There are several immediate reactions to such an observation. One is that who cares what North Korea thinks? Even if Han had been greeted by the Little Angels children’s choir, the propaganda machine in the world’s worst dictatorship would have found a way to bash the ``puppet fascists” in Seoul. Also, as harmless as he may look, Han is a traitor. Were he a North Korean dissident visiting Seoul and going through Panmunjeom the other way, he would have been executed. (As it is, he was indicted last week and faces a possible seven-year sentence).
But such points miss a broader one. That is that, whatever the old man may or may not be, his reception by South Korea damaged the country’s reputation. The guards and officials represent the state. Why did they have to look as if they were hired from central casting? Why have them overplay their roles in a way that delivered the enemy a propaganda victory?

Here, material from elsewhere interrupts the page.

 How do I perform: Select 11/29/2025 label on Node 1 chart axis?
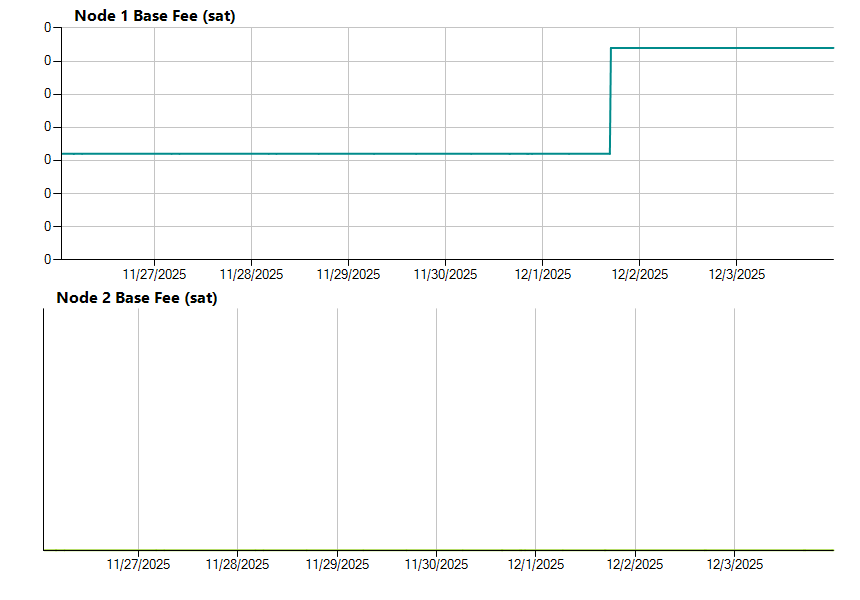(x=348, y=274)
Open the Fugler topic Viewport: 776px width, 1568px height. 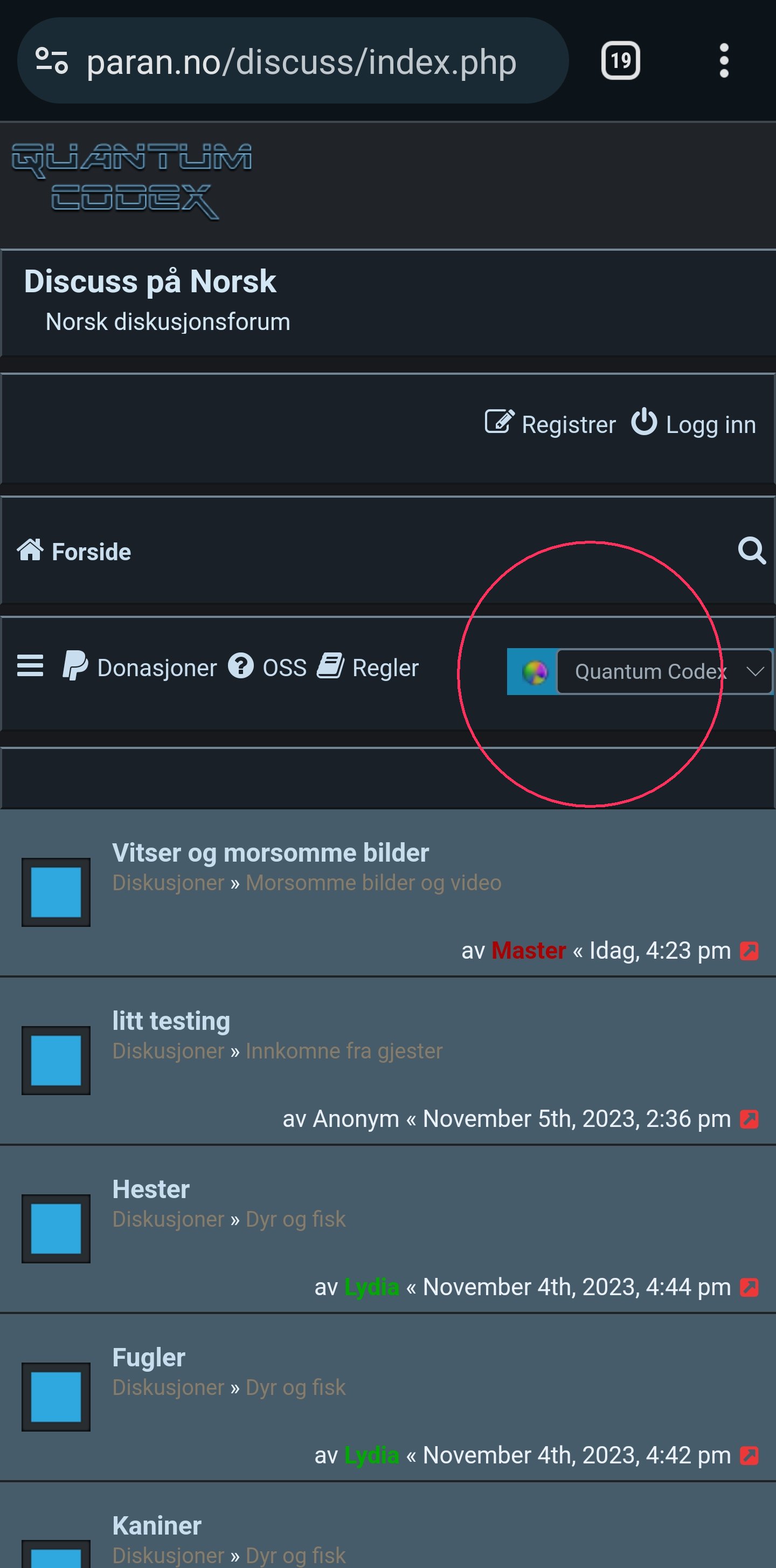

In considering this issue, the rights and wrongs of Han's actions are a distraction. He is an individual who made a calculated act of civil disobedience and is in trouble with the law. As a South Korean national, he is required to get permission for travel to North Korea. He applied, but when he was rejected, he went anyway. Another law penalizes South Koreans who express support for the North or otherwise give succor to the enemy. This isn’t the first time this has happened. Han is a protégé of the late Moon Ik-hwan, an anti-government cleric who pulled off a similar North Korea visit 21 years ago.
That much is quite clear.
It is also clear why there was a heavy guard presence and why the men in suits were there to grab him. They were just doing their job. The failing was that nobody with the appropriate authority saw fit to use the occasion to send the message to the North that our Korea is a democracy.
For example, a southern official could have presented Han with a warrant and simply accompanied him. The two black-suits were not necessary.
Or, thinking more laterally, the message could have been better sent if there had been no reception. This is not so far-fetched. A North Korean tour group was in Panmunjeom the day before and there were no southern guards in sight. What if Han had simply wandered across and found some disinterested guards and had to ask them where he could catch the bus to Seoul? Once home, prosecutors could have sent him a summons.
That would not only demonstrate the freedom in South Korea, but it would also satisfy public opinion by deflating his grandiosity.